I discovered when I backed off and loosened up, Zak began taking more responsibility for his education. He likes Chinese. Every evening he practices writing characters. As a result his handwriting has improved. The internet makes communication easy and he feels less isolated from his friends back home. He sends emails and chats online every weekend, and he is paying more attention to grammar and spelling. He has also begun writing game reviews for one of his friend's websites, which we use for English lessons. He even began picking up his math book on his own. Now we have a college student who tutors him three times a week. Xu Zhi Yuan speaks excellent English, but one of the perks is that he also helps Zak with Chinese.
Adjusting to Haikou has been a challenge. The local people speak a Hainanese dialect that sounds like marbles rattling in a cup. The markets teem with baskets of writhing snakes, turtles, frogs and all manner of dried herbs and mushrooms. One day as we were walking down the aisle of an outdoor market we saw a man walking toward us, stark naked, covered with mud and with long matted hair. All the locals ignored him and continued staring at us, the only Westerners in the place. We do sometimes feel like aliens on another planet!
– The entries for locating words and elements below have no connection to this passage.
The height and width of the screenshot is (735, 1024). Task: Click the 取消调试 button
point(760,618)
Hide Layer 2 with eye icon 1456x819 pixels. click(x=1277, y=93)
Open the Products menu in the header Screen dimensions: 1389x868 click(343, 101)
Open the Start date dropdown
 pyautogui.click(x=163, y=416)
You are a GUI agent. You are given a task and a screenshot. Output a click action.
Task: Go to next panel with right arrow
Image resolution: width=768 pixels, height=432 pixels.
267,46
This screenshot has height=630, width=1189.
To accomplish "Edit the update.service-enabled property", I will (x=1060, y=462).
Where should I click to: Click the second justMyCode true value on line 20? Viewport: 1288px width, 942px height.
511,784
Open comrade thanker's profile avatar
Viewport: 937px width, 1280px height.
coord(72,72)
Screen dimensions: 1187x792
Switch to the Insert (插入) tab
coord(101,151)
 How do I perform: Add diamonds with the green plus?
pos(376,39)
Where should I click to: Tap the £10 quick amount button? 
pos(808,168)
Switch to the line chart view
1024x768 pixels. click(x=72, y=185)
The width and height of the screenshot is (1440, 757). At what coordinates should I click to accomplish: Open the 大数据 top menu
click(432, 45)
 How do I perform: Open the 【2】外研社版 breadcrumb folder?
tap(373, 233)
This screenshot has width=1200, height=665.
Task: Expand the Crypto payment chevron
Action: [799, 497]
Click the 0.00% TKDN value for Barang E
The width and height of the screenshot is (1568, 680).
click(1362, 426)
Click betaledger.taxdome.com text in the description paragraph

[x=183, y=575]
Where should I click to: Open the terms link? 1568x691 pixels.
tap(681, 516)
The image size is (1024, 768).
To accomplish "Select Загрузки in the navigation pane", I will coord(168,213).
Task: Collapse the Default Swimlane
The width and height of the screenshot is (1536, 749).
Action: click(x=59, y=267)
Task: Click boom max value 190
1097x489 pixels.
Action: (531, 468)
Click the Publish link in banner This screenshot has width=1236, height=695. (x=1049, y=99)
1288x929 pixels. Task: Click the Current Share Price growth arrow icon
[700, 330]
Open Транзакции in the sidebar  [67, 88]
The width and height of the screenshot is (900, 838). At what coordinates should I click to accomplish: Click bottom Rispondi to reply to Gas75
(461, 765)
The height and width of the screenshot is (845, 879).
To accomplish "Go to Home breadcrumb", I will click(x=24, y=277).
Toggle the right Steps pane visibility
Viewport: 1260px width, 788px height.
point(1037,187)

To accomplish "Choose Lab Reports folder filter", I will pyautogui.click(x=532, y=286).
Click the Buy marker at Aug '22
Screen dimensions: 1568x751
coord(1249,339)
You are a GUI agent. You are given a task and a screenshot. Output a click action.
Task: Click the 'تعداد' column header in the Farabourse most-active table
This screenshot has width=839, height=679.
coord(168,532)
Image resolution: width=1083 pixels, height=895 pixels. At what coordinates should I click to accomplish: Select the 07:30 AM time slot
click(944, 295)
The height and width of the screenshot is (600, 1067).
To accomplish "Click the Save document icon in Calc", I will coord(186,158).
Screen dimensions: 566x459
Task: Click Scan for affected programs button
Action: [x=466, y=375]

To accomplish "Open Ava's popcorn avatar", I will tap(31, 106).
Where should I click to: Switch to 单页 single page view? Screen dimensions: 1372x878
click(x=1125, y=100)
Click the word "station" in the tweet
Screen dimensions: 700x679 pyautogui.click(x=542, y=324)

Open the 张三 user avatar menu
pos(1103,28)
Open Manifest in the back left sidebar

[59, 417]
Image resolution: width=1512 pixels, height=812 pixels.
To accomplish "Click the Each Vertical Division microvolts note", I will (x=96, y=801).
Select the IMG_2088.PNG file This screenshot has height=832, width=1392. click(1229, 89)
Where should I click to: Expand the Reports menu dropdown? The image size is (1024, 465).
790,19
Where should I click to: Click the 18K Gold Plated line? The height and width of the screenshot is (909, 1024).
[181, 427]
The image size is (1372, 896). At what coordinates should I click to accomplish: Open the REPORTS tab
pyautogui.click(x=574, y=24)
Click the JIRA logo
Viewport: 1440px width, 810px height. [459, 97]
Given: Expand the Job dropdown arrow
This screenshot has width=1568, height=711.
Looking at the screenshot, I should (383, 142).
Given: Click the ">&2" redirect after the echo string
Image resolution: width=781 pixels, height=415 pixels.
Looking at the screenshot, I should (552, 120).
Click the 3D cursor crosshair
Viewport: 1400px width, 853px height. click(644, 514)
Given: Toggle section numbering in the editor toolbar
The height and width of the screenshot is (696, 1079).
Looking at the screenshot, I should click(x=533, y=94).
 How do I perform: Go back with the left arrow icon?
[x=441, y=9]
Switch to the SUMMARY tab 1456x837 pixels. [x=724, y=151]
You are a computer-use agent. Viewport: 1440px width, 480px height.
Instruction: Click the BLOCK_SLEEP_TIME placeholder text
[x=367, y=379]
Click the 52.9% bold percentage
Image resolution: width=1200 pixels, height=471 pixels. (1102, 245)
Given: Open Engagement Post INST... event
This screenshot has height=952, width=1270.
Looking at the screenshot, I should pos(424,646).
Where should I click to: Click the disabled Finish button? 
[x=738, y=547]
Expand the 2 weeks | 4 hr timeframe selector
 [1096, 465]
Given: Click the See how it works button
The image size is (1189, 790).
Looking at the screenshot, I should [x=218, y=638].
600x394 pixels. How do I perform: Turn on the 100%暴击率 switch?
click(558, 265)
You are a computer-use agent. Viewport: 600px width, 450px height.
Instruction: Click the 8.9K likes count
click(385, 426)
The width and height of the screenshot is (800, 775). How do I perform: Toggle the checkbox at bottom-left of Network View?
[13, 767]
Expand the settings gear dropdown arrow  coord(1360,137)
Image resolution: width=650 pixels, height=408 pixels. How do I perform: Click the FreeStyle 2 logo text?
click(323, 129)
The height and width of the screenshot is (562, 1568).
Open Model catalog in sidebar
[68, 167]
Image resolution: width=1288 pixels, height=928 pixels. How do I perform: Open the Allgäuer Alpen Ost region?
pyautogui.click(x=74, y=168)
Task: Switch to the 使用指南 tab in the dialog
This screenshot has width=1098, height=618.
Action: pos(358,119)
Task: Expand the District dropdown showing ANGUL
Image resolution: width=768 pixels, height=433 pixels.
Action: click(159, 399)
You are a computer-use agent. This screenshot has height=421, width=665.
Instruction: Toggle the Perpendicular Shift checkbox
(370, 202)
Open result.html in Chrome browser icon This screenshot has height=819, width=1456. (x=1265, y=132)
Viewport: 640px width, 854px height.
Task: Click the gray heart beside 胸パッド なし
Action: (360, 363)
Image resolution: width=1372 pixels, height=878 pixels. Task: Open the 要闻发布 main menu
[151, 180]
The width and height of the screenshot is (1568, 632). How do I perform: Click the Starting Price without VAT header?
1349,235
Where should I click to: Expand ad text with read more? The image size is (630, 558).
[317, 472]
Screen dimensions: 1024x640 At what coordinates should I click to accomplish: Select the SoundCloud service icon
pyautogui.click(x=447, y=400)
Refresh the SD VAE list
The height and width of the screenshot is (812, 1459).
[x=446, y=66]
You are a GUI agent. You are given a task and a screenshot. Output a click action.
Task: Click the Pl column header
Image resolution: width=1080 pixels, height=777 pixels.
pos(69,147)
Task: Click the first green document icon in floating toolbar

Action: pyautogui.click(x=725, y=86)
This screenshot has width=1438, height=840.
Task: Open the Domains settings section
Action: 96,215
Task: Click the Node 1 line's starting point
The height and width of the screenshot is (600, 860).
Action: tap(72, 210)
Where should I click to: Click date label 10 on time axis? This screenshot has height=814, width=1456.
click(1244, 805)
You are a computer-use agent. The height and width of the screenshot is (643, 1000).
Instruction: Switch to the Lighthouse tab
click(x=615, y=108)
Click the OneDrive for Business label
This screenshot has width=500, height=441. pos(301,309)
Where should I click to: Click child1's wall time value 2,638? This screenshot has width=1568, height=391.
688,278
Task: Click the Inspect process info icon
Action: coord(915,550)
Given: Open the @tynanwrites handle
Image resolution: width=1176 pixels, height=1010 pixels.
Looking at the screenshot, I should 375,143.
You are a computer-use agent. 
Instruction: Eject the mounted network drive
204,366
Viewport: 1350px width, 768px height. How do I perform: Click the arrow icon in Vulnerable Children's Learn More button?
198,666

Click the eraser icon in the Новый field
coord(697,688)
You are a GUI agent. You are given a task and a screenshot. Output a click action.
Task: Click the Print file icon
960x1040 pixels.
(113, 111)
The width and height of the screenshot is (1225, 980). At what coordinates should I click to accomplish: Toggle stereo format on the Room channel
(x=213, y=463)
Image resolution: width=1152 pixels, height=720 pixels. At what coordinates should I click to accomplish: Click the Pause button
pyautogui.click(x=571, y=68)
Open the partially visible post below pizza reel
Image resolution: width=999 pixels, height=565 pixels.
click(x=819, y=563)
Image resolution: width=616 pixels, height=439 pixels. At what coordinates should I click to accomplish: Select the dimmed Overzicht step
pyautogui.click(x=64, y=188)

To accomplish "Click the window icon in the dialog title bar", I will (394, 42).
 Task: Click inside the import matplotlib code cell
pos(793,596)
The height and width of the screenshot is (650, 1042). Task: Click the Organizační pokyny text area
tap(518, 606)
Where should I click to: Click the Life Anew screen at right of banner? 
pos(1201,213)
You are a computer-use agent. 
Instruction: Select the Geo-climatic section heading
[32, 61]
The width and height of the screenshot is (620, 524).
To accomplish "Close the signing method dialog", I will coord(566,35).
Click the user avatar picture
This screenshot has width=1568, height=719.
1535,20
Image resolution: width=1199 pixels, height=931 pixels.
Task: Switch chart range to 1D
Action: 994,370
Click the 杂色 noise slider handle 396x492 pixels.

Yet China has changed the whole family and I'm certain it's the best education Zak has received up this point. In the US, so much of what we hear about China is simply untrue. The country is changing so rapidly it's unbelievable. And Zak is able to witness that. He's made friends. He now eats with chopsticks as easily as with a spoon and fork. He can order food and negotiate taxi rides to visit his friends across town. Another benefit I didn't expect is that he's voluntarily eating more vegetables. Without a doubt, the Chinese have refined the culinary arts to perfection and one of his favorite foods is qing cai, a leafy green vegetable sauteed with garlic and soy sauce. It's true that the world is our school and homeschooling from abroad has been an amazing venture.